* _Data for this exercise_
>>>

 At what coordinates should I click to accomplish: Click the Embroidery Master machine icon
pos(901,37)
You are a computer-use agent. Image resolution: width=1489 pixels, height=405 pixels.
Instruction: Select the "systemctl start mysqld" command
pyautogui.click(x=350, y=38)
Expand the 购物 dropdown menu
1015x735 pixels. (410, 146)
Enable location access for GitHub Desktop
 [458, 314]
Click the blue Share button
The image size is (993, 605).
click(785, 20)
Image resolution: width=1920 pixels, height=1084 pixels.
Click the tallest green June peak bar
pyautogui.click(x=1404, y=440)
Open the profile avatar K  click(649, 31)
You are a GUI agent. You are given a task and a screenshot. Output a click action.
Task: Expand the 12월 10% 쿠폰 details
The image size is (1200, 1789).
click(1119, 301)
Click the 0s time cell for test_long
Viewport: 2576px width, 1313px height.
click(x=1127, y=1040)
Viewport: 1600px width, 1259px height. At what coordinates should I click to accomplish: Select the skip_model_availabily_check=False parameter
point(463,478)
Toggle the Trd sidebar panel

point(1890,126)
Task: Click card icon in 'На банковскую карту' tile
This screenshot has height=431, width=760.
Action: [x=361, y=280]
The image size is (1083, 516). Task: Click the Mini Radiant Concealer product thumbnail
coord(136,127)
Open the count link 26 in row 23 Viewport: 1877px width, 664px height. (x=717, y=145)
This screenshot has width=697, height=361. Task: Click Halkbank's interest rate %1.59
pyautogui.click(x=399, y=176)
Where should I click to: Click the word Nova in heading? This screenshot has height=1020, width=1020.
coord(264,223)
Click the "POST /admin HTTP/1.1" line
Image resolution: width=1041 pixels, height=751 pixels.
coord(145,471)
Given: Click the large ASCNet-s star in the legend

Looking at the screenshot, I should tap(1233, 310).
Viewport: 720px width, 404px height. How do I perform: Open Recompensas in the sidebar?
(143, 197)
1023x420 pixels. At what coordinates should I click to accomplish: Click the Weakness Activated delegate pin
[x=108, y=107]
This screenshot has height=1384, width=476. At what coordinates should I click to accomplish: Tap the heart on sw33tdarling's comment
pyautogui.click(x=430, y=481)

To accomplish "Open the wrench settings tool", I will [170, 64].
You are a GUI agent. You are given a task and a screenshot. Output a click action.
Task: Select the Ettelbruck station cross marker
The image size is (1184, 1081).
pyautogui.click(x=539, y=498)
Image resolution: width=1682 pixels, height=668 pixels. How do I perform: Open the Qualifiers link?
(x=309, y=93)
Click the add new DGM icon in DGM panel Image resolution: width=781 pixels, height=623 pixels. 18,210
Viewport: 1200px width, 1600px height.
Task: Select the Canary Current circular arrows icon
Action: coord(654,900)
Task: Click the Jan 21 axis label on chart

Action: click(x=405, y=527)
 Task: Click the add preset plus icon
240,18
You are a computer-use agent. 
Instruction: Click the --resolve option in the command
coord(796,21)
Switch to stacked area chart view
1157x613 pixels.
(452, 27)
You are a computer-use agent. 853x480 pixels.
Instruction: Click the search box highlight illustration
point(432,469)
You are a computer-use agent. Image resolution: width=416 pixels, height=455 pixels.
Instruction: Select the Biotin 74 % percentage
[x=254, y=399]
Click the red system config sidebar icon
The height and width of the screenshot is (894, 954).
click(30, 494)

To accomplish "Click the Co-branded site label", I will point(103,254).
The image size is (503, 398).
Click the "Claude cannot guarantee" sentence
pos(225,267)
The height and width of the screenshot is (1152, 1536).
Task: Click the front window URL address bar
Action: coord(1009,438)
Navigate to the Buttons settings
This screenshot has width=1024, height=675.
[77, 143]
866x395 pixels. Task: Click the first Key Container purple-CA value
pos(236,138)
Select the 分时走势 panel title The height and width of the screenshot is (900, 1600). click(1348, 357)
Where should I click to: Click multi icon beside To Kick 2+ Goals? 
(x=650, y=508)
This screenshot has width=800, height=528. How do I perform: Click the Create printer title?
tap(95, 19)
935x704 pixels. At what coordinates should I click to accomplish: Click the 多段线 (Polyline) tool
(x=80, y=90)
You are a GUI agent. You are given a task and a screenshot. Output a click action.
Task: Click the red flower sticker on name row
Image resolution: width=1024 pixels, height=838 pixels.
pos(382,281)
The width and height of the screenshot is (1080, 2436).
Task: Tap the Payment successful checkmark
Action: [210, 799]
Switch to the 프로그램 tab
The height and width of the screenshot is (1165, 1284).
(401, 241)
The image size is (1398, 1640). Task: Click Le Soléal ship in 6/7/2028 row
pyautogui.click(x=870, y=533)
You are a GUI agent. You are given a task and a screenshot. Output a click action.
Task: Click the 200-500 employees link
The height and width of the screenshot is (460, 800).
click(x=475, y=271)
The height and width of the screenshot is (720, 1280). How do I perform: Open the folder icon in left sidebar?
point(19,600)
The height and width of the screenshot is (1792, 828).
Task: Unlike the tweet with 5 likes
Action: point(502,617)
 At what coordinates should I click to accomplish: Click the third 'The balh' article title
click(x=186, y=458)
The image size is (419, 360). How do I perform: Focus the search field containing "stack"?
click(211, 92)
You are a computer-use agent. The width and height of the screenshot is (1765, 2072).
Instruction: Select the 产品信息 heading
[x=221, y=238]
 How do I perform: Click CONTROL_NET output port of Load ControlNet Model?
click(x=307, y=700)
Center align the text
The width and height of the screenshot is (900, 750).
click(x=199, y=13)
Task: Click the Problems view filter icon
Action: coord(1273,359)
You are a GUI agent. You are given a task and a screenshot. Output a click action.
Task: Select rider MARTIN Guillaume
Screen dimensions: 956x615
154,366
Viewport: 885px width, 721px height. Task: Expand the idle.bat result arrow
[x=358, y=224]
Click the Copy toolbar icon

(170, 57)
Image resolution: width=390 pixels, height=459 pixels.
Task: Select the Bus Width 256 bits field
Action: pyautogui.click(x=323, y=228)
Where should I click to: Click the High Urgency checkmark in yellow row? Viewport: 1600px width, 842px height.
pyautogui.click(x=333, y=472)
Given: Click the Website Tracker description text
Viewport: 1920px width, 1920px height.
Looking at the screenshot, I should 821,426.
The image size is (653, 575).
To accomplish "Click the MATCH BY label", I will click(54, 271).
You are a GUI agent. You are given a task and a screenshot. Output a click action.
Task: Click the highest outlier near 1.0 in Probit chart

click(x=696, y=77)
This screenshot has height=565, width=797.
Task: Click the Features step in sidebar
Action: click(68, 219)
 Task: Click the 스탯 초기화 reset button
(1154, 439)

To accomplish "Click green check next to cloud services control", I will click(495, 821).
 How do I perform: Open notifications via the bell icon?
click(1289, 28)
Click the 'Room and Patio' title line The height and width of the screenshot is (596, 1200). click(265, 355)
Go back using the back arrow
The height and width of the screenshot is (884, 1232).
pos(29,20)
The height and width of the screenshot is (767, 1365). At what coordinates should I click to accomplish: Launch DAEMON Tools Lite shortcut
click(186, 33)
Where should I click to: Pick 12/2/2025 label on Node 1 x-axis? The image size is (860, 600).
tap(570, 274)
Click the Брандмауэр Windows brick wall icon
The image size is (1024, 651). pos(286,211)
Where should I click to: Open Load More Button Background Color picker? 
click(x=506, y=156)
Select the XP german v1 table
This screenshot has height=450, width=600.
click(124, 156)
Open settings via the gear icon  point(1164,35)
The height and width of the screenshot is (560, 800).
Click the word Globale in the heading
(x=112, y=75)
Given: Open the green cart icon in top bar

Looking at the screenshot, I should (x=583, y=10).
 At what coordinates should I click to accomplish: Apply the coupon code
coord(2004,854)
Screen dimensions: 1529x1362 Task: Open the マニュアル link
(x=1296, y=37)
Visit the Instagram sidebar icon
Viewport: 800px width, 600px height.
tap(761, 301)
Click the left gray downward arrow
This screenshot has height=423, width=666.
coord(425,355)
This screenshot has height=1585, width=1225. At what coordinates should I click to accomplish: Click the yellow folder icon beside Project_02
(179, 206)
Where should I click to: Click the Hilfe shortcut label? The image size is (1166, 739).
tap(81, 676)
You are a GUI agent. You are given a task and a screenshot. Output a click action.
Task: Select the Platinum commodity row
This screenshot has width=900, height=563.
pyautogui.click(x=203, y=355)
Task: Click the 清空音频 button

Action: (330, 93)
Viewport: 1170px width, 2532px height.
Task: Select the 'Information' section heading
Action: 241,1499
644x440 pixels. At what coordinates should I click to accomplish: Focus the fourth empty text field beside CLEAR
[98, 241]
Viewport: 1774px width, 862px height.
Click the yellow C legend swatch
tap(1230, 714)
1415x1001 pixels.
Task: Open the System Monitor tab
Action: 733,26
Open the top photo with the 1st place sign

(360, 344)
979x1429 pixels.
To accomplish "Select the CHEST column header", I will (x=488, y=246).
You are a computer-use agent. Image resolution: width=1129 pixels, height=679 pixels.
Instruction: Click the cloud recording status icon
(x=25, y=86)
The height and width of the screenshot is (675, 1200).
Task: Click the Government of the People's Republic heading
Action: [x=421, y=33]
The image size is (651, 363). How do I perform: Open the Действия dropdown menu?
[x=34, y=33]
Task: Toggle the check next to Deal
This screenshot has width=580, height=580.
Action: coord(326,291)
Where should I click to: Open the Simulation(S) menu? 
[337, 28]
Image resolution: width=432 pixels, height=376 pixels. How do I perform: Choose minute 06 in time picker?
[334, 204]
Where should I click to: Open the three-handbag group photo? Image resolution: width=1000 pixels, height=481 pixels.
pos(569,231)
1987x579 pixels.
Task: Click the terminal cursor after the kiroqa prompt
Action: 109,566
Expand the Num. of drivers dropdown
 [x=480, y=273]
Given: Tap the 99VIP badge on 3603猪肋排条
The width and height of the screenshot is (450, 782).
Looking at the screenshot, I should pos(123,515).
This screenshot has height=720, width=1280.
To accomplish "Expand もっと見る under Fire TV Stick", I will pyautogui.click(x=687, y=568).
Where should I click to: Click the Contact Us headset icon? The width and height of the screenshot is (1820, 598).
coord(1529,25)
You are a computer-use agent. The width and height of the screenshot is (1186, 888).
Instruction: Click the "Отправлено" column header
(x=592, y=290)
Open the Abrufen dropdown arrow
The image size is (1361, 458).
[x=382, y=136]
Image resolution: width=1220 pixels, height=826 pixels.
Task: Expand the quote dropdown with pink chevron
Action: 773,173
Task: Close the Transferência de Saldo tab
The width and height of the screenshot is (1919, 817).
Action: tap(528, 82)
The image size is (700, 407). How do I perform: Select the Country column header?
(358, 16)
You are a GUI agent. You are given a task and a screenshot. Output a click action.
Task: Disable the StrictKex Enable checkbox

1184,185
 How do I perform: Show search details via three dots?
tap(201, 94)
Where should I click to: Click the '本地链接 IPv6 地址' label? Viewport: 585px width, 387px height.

<<<

* _Problem to work on_
All lines from the beginning of the entries through the line marked "Image resolution: width=1920" are to be output exactly; nothing else belongs in the answer.

* _Task output_
 At what coordinates should I click to accomplish: Click the Embroidery Master machine icon
pos(901,37)
You are a computer-use agent. Image resolution: width=1489 pixels, height=405 pixels.
Instruction: Select the "systemctl start mysqld" command
pyautogui.click(x=350, y=38)
Expand the 购物 dropdown menu
1015x735 pixels. (410, 146)
Enable location access for GitHub Desktop
 [458, 314]
Click the blue Share button
The image size is (993, 605).
click(785, 20)
Image resolution: width=1920 pixels, height=1084 pixels.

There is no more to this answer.